3.4. Functional annotation of the transcriptome
Functional annotations of unigenes containing SSR markers were performed. As result, SSR markers had 2,972 hits for 539 molecular functions. SSR markers had ATP, metal ion, DNA, nucleic acid, RNA, and zinc ion binding functions had the highest frequency. A total of 292, 160, 154, 145, 134, and 105 SSR markers had these functions, respectively. For biological processes, SSR markers had 1,432 hits in 530 processes. Regulation of transcription and translation was the most prevalent biological processes with 83 and 52 SSR marker hits, respectively. Also, cellular components of SSR markers were predicated.

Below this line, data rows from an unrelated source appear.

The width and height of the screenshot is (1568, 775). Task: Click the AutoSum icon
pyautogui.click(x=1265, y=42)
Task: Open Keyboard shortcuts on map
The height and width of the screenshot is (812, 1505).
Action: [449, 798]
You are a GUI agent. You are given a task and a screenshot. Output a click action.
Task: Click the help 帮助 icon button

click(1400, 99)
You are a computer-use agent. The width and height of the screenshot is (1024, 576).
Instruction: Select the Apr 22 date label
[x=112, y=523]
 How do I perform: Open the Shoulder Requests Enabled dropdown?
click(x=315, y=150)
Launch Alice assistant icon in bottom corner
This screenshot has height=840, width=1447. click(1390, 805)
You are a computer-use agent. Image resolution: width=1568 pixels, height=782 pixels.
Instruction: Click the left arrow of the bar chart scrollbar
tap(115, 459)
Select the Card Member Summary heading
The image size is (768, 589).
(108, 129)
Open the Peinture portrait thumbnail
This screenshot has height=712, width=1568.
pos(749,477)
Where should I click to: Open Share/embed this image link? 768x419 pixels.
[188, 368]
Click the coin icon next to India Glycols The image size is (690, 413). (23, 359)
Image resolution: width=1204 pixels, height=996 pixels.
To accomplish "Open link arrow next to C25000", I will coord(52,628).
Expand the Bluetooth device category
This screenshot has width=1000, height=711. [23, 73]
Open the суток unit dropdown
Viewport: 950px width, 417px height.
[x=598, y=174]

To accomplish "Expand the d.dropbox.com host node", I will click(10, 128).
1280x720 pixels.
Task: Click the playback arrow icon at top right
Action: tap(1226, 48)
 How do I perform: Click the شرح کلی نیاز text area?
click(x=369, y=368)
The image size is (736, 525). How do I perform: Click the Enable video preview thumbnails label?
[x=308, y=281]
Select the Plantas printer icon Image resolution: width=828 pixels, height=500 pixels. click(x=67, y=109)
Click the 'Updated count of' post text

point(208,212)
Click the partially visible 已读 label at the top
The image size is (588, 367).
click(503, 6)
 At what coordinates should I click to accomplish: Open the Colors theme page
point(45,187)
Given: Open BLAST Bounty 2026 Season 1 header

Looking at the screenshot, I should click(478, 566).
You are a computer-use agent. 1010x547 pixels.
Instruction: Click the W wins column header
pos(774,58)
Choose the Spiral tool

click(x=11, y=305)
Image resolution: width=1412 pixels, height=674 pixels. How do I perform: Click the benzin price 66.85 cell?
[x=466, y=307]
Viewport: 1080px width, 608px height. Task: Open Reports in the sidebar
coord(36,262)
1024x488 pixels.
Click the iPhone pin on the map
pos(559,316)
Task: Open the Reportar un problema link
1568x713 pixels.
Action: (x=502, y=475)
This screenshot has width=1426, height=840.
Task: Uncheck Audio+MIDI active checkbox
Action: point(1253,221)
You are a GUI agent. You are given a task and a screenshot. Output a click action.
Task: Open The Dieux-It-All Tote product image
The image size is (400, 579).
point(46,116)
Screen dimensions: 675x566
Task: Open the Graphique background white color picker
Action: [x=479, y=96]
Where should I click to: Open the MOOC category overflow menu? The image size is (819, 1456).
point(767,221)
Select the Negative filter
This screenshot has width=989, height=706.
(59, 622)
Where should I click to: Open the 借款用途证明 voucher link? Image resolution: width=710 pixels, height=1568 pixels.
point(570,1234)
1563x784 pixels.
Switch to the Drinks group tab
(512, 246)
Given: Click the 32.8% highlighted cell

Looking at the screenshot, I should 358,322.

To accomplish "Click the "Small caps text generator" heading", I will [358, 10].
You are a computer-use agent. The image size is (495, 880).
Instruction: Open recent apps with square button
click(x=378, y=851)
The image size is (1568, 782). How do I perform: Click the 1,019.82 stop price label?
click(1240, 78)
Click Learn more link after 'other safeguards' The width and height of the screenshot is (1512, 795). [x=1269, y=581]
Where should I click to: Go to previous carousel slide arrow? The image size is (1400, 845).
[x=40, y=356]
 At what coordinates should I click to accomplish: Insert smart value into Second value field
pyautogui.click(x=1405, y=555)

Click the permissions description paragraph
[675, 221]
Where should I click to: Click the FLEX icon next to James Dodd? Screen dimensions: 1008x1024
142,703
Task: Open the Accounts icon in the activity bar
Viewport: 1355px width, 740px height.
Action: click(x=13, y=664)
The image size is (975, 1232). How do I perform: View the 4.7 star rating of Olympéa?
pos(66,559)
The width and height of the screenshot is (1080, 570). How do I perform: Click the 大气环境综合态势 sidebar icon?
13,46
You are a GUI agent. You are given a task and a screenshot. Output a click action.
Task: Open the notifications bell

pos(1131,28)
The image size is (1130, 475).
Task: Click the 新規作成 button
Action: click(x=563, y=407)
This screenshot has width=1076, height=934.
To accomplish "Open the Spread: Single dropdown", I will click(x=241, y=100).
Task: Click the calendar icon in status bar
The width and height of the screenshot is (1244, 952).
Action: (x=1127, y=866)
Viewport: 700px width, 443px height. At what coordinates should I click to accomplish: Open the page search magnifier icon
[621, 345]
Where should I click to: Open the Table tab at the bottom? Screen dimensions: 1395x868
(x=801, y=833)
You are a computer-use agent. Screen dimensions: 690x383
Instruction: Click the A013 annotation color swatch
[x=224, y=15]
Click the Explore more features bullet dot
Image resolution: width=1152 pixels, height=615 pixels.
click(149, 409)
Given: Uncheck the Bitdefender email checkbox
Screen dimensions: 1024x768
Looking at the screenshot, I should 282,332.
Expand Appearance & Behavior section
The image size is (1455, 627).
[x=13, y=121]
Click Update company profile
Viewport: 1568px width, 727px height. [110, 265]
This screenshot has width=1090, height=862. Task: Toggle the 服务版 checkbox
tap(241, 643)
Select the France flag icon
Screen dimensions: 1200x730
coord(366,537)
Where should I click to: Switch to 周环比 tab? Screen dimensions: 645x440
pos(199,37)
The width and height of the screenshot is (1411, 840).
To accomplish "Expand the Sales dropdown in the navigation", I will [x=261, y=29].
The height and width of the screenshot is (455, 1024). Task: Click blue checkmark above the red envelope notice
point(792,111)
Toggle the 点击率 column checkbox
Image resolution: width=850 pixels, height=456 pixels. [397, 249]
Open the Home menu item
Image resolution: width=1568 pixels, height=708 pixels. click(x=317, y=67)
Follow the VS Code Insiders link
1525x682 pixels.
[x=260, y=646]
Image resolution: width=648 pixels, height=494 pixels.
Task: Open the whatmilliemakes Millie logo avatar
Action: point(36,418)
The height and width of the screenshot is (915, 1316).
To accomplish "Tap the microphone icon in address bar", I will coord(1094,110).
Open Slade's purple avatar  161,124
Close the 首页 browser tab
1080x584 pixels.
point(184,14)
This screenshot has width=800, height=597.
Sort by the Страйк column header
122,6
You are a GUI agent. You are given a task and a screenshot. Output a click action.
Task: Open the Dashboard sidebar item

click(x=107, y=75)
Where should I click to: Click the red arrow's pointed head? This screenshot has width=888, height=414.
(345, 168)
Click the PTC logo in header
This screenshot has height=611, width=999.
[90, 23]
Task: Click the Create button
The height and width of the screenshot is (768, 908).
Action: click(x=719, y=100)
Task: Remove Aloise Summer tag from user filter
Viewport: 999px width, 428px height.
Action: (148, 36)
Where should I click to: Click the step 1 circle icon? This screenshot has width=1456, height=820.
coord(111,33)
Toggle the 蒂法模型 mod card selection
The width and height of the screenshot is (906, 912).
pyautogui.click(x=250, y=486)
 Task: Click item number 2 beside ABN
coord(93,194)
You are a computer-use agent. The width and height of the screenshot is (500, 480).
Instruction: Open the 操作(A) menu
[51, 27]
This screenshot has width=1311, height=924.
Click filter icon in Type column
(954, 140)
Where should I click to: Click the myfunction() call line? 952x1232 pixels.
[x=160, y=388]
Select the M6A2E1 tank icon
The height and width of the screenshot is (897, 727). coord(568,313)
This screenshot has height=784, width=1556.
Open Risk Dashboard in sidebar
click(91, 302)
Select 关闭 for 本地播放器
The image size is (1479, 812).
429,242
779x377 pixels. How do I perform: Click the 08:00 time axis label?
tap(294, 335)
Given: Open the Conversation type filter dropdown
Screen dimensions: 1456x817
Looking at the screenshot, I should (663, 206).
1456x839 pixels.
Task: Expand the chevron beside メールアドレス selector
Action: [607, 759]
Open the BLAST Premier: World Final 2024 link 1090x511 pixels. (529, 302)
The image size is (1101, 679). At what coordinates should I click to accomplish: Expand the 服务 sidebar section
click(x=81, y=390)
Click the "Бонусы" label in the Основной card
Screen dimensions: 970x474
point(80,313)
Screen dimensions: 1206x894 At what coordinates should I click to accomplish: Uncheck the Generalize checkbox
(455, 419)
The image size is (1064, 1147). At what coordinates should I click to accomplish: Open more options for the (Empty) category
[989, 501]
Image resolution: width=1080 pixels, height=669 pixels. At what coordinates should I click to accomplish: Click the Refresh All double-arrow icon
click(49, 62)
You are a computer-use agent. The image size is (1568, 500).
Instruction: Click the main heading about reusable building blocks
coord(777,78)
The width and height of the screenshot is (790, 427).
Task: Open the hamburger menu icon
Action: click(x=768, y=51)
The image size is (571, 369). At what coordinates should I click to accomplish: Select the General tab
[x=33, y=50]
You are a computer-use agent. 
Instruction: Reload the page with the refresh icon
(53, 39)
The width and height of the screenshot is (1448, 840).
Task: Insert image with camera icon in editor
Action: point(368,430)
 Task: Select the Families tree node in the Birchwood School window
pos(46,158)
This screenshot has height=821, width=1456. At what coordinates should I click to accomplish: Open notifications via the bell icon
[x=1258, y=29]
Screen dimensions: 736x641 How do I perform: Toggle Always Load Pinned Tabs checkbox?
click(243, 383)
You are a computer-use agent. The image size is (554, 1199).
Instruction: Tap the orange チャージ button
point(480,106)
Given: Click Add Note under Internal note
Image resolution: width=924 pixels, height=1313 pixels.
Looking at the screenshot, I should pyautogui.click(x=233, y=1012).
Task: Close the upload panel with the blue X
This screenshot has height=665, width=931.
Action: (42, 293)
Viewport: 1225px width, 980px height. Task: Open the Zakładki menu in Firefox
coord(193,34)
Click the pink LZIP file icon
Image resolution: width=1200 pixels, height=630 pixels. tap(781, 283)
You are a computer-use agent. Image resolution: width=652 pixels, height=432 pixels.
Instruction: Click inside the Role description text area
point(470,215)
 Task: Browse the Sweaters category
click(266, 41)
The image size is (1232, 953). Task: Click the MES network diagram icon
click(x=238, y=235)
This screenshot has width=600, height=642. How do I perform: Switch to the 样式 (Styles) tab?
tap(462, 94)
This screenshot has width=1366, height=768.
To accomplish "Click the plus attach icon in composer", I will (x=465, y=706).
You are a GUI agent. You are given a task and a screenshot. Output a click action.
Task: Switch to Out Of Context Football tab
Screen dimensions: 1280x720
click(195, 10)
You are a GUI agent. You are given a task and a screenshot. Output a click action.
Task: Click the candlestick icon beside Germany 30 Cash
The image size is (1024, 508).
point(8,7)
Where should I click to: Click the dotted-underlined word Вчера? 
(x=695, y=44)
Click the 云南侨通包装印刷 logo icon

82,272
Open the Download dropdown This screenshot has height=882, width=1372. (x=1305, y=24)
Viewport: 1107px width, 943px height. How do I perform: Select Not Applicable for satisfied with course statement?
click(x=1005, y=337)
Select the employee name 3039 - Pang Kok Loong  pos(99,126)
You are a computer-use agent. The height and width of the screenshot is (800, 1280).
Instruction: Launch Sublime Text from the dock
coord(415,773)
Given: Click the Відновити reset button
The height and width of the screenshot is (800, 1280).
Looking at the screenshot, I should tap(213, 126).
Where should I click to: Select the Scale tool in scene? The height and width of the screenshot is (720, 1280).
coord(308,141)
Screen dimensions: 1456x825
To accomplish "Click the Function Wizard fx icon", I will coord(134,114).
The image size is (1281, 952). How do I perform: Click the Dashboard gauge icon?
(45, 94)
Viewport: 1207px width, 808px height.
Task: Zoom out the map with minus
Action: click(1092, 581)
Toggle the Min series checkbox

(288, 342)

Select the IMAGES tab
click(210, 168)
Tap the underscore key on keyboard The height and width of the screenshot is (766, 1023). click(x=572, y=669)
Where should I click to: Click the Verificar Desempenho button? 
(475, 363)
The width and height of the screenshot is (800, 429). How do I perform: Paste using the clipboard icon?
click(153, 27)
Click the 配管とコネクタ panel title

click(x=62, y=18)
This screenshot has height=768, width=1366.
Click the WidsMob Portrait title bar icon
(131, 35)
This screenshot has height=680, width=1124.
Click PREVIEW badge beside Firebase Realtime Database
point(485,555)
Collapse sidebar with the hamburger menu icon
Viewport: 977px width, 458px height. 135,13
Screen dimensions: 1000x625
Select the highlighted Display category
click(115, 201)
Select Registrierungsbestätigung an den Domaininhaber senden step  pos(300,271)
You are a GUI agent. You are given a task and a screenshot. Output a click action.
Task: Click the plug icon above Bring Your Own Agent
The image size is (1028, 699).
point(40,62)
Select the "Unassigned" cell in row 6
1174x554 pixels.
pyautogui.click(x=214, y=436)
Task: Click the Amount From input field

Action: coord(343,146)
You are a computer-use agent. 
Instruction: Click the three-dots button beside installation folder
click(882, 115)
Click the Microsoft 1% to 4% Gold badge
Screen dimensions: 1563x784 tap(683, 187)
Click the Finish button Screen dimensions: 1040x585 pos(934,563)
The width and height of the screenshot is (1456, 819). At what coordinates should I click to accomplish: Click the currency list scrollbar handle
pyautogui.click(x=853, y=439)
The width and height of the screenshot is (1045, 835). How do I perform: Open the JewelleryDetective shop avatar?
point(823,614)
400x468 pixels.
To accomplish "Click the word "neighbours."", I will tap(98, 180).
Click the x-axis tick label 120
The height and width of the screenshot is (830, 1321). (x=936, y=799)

As result, SSR markers had 2002 hits for 217 cellular components. Integral membrane and nucleus have the most frequent cellular components with 1,063 and 243 hits. Overall, 2,141 markers had hits for uncharacterized proteins and 6 for unplaced genic scaffolds. A total of 167 SSR markers did not have any hits, while 2,456 SSR (51% of total SSRs) markers were annotated. Detailed annotation results of SSR markers are given in Online Resource 3.